Ketamine is typically known to people as an anesthetic, a horse tranquilizer, or a club drug, but it is generating a lot of interest for treating migraines that don’t respond to other treatments. The drug is also being used to treat other types of chronic pain as well as PTSD.
Doctors have used ketamine to treat migraines in a few different ways. The drug can be administered intravenously for sudden severe pain or via nasal spray for pain that doesn’t require a trip to the hospital. It can also come in the form of creams, gels, liquids, and lozenges. Ketamine nasal spray has even been shown to help with treatment-resistant depression, which tends to go hand-in-hand with migraines for many people.
There is no doubt that ketamine is an exciting new treatment for migraines, but like most drugs, it’s not for everyone. This is the kind of treatment your doctor might want to try if you haven’t had results from more typical treatments.
It is useful to have a variety of treatment options, and some people may really benefit from short-term usage of this drug if their doctor recommends trying it.
But what is it like to use a “club drug” as a pain treatment?
This woman shares her experience using IV ketamine as part of her pain therapy in this article, and describes feeling foggy, weak and knocked-out by the medications.
Some report that the downtime, hallucinations, paranoia, emotional roller coasters, were worth it, but it’s certainly not an easy instant fix.
Yup that’s right, hallucinations.
All drugs have side effects, and the side effects of ketamine include:
- Vivid dreams or nightmares
- Anxiety/panic attacks
- Loss of appetite
- Abdominal pain
- Elevated liver enzymes/liver damage
- High blood pressure
- Swelling of the cornea of the eye
- Irregular heartbeat
- Slowed breathing
- Difficulty urinating
The long term effects of using it are not fully understood yet. It may decrease cognition, and can cause serious bladder issues and liver damage so it’s important that you take this drug under the care and direction of your doctor and don’t attempt to self-medicate.

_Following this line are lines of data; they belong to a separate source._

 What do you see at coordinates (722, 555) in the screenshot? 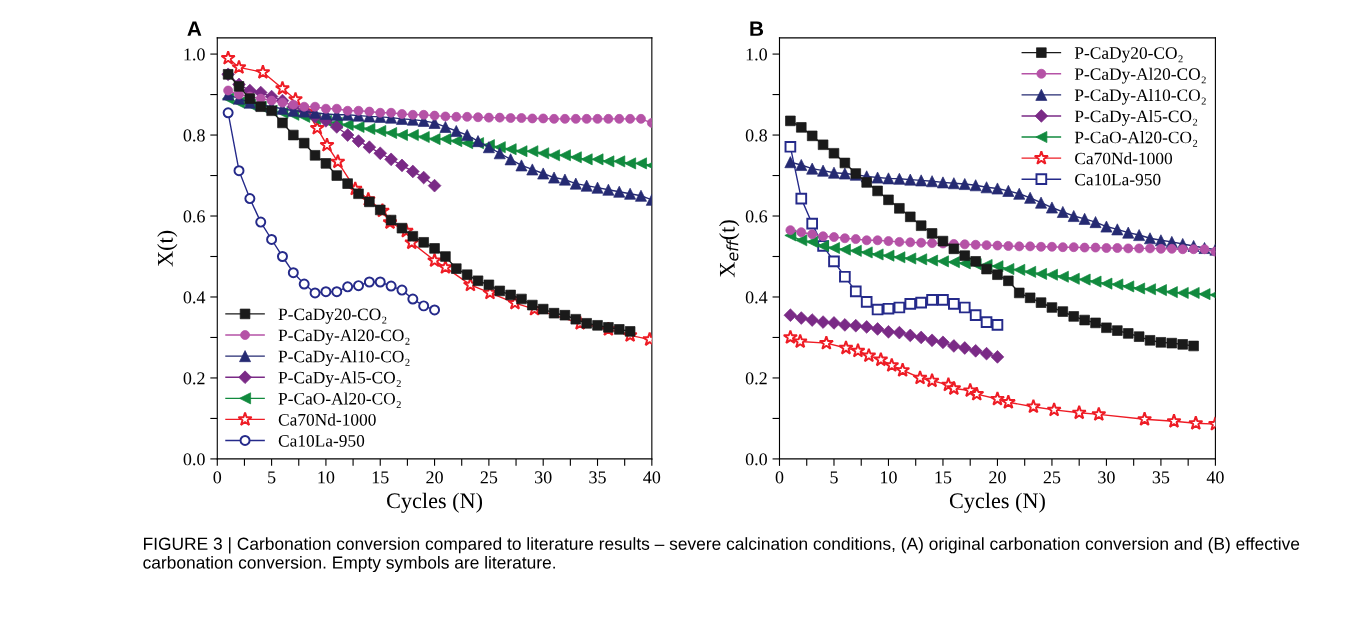
I see `caption: FIGURE 3 | Carbonation conversion compared to literature results – severe calcination conditions, (A) original carbonation conversion and (B) effective carbonation conversion. Empty symbols are literature.` at bounding box center [722, 555].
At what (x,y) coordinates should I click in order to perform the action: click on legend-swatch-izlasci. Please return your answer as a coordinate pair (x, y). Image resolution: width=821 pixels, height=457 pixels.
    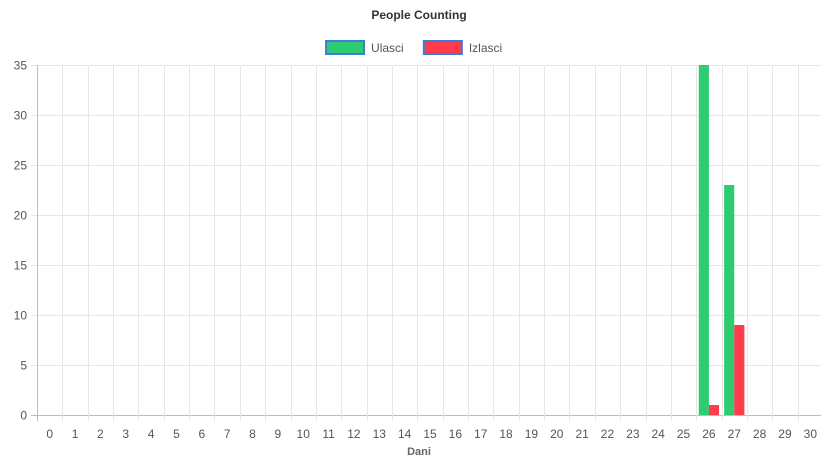
    Looking at the image, I should click on (442, 48).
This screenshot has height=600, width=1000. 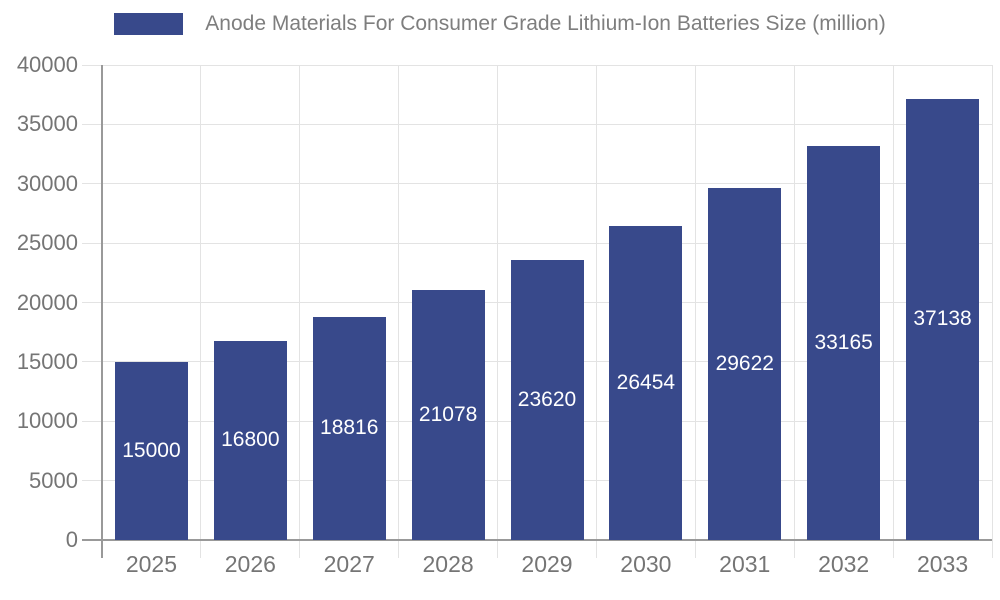 I want to click on bar-2026: 16800, so click(x=250, y=440).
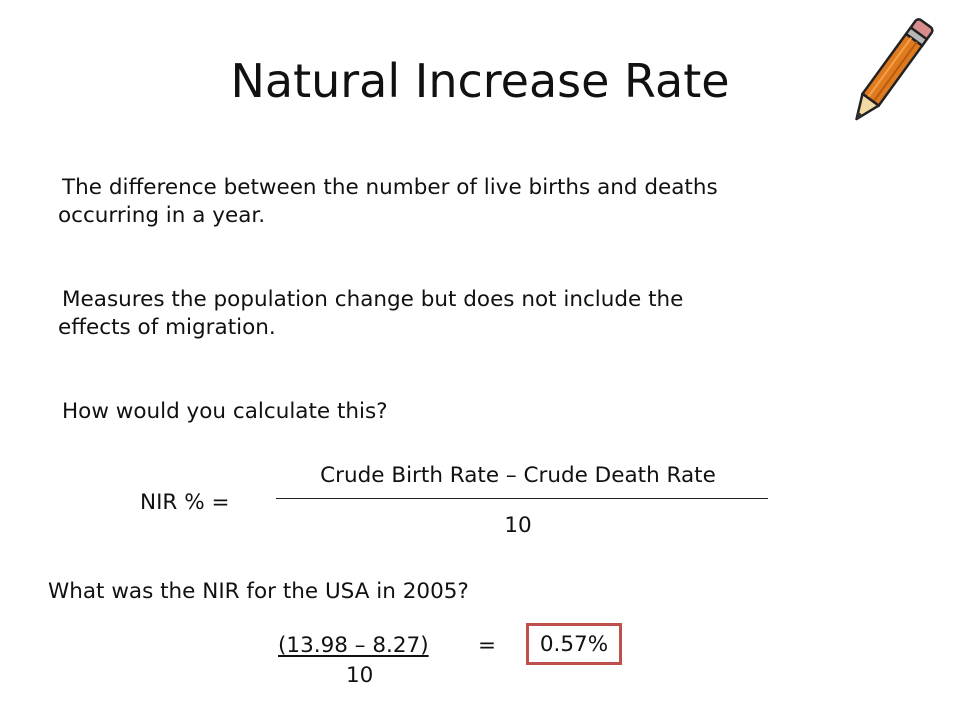  What do you see at coordinates (258, 592) in the screenshot?
I see `usa-2005-question: What was the NIR for the USA in 2005?` at bounding box center [258, 592].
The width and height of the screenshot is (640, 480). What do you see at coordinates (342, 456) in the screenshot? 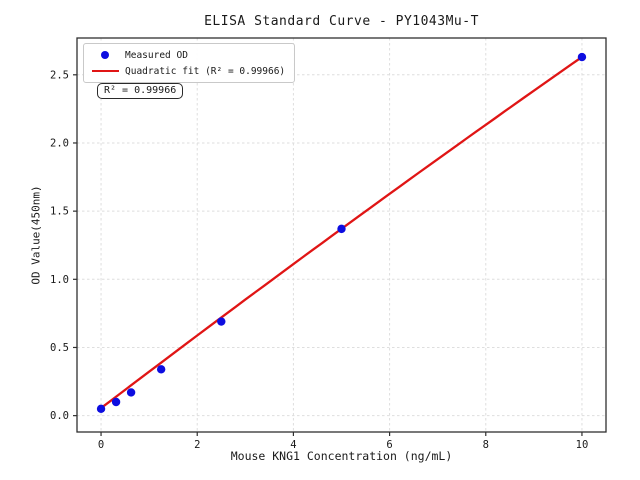
I see `x-axis-label: Mouse KNG1 Concentration (ng/mL)` at bounding box center [342, 456].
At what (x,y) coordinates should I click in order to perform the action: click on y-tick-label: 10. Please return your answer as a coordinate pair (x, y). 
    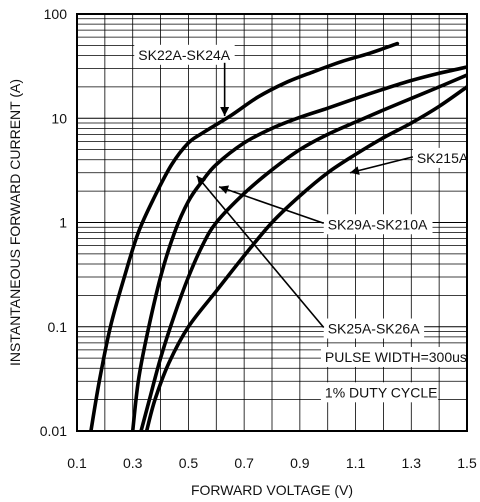
    Looking at the image, I should click on (59, 118).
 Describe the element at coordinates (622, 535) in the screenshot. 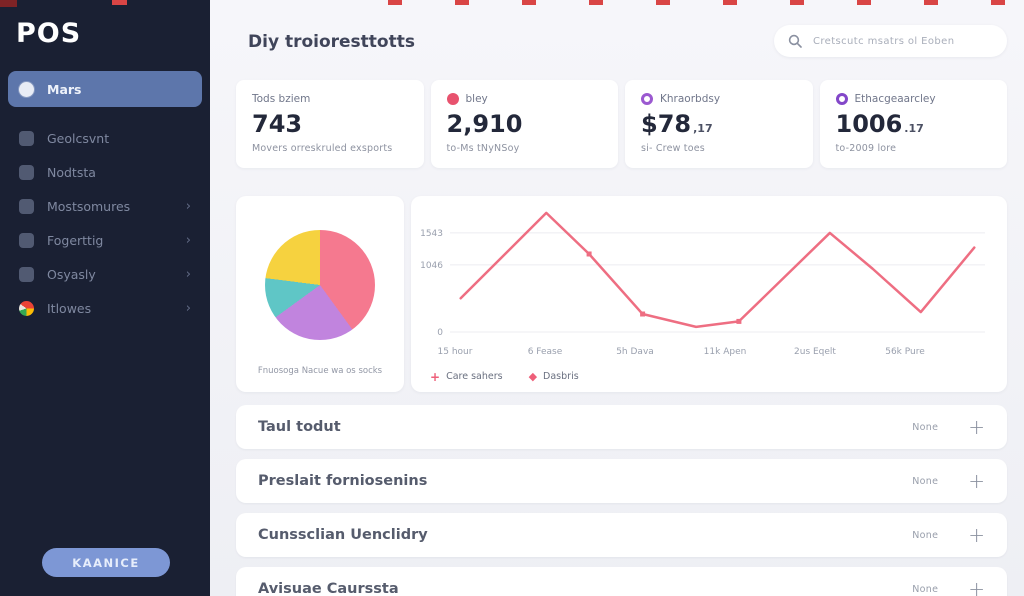

I see `list-row: Cunssclian Uenclidry None` at that location.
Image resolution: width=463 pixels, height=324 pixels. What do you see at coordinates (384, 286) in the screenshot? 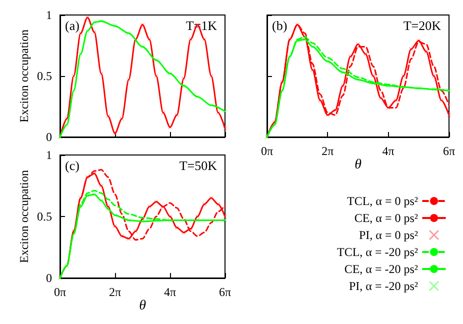
I see `legend-label: PI, α = -20 ps²` at bounding box center [384, 286].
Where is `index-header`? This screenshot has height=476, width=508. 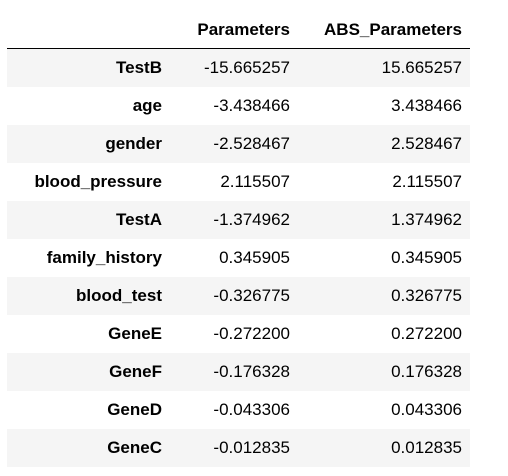
index-header is located at coordinates (88, 30).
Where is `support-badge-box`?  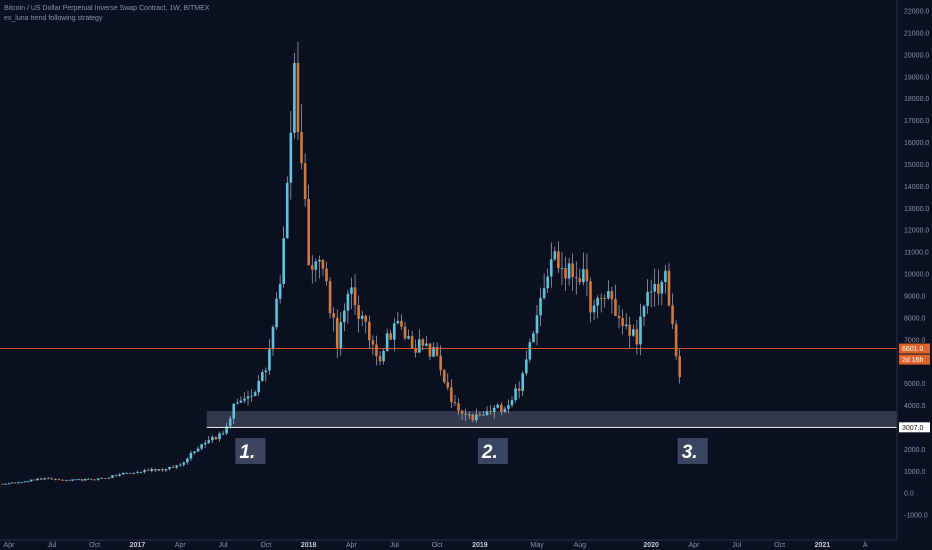
support-badge-box is located at coordinates (914, 428).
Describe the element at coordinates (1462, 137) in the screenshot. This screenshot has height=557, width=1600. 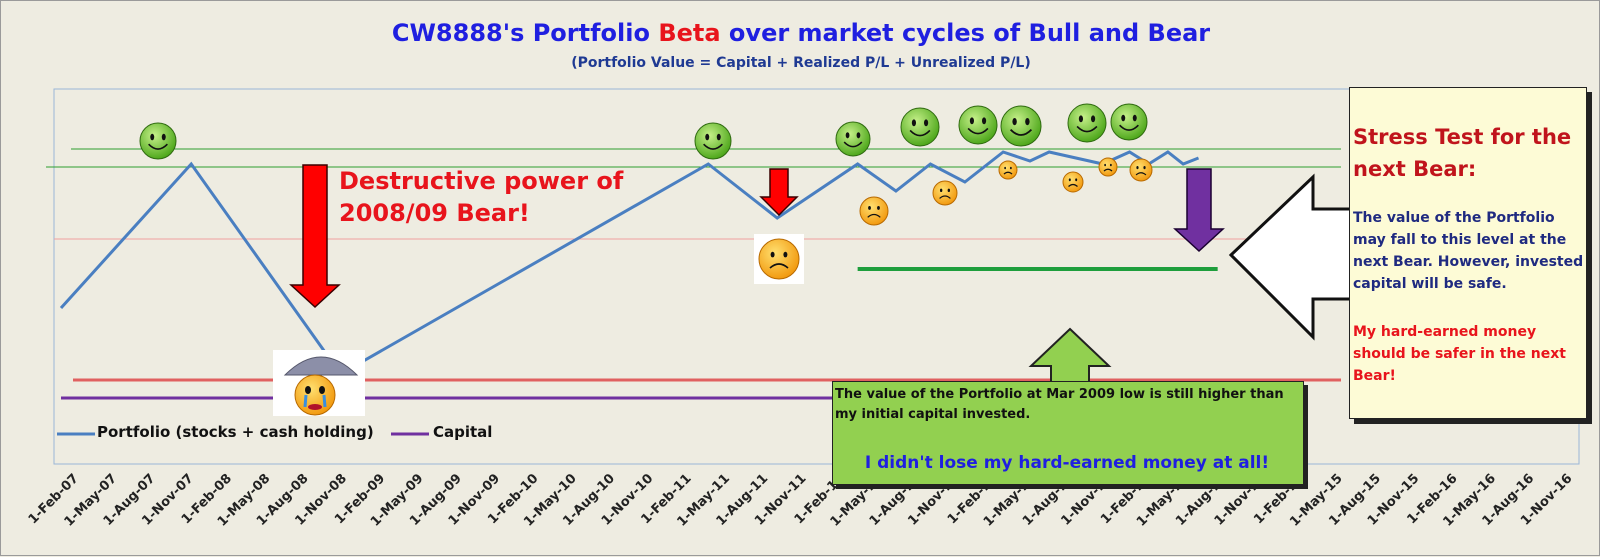
I see `stress-title-line-1: Stress Test for the` at that location.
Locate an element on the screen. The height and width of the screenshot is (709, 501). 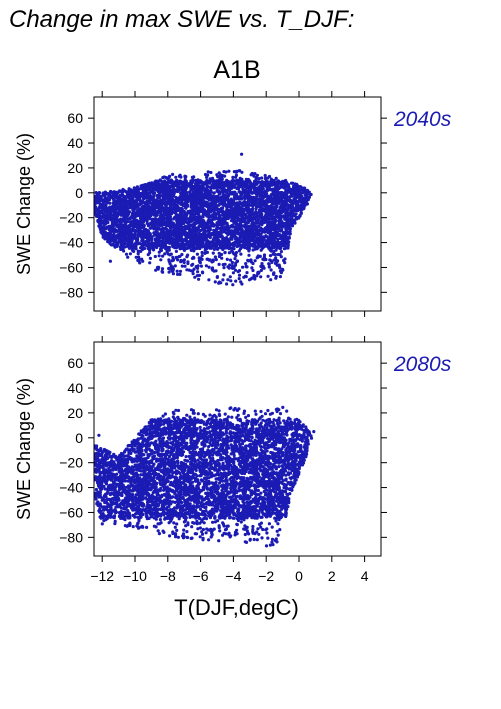
data-points is located at coordinates (204, 220).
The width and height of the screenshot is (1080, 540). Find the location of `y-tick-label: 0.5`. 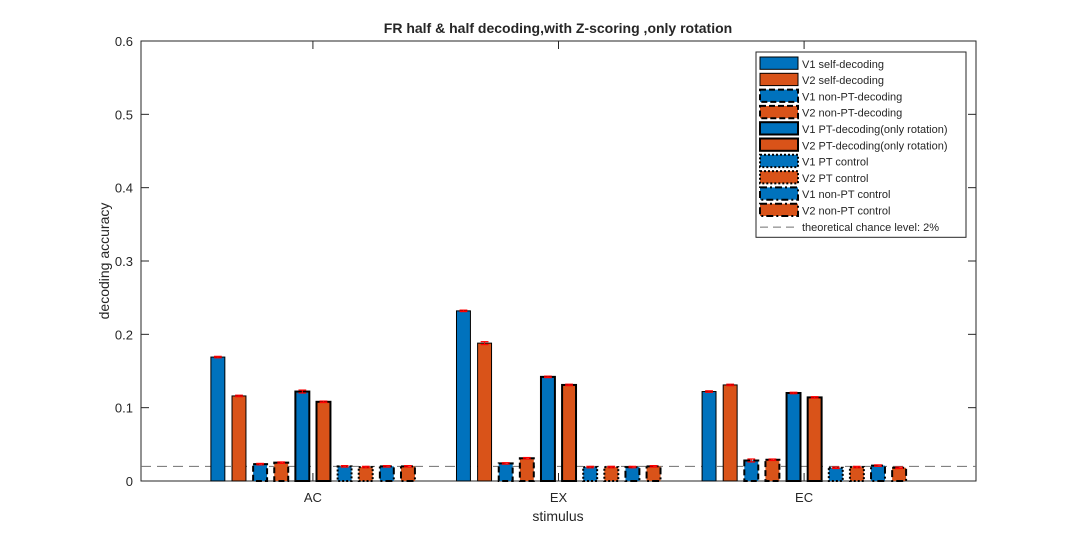

y-tick-label: 0.5 is located at coordinates (124, 114).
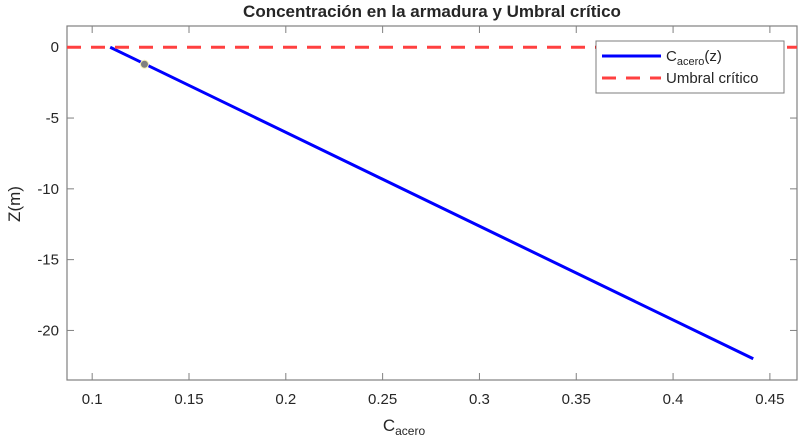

Patients taking ketamine for prolonged periods are at high-risk for abuse although it is not as addictive as opioid, or narcotic, pain relievers. It is still early days when it comes to ketamine research, but it may have less risk and side effects than other heavy narcotics and opioid painkillers, which are still sometimes prescribed in severe cases.
It can seem impossible to implement diet or lifestyle changes when migraines are severe and frequent, and that’s when some of these medical options could potentially play a role.
Would people who have tried this treatment recommend it?
Sydney Major, a young woman from California, had this to say after documenting what it’s like to go through the process and have it work well for her:
“I would recommend this to anyone but only as a last resort. There are other alternatives that a migraineur can try first and they should. Everyone is different, though; my chemistry is not the same as yours.”
Ketamine is intended for acute situations, not chronic pain relief, so in the long term, rather than looking for miracle drugs or treatments, look for the root cause of your migraines. One of the properties attributed to ketamine’s success in treating acute pain is as an anti-inflammatory and there are many powerful natural anti-inflammatory options that I personally would try first.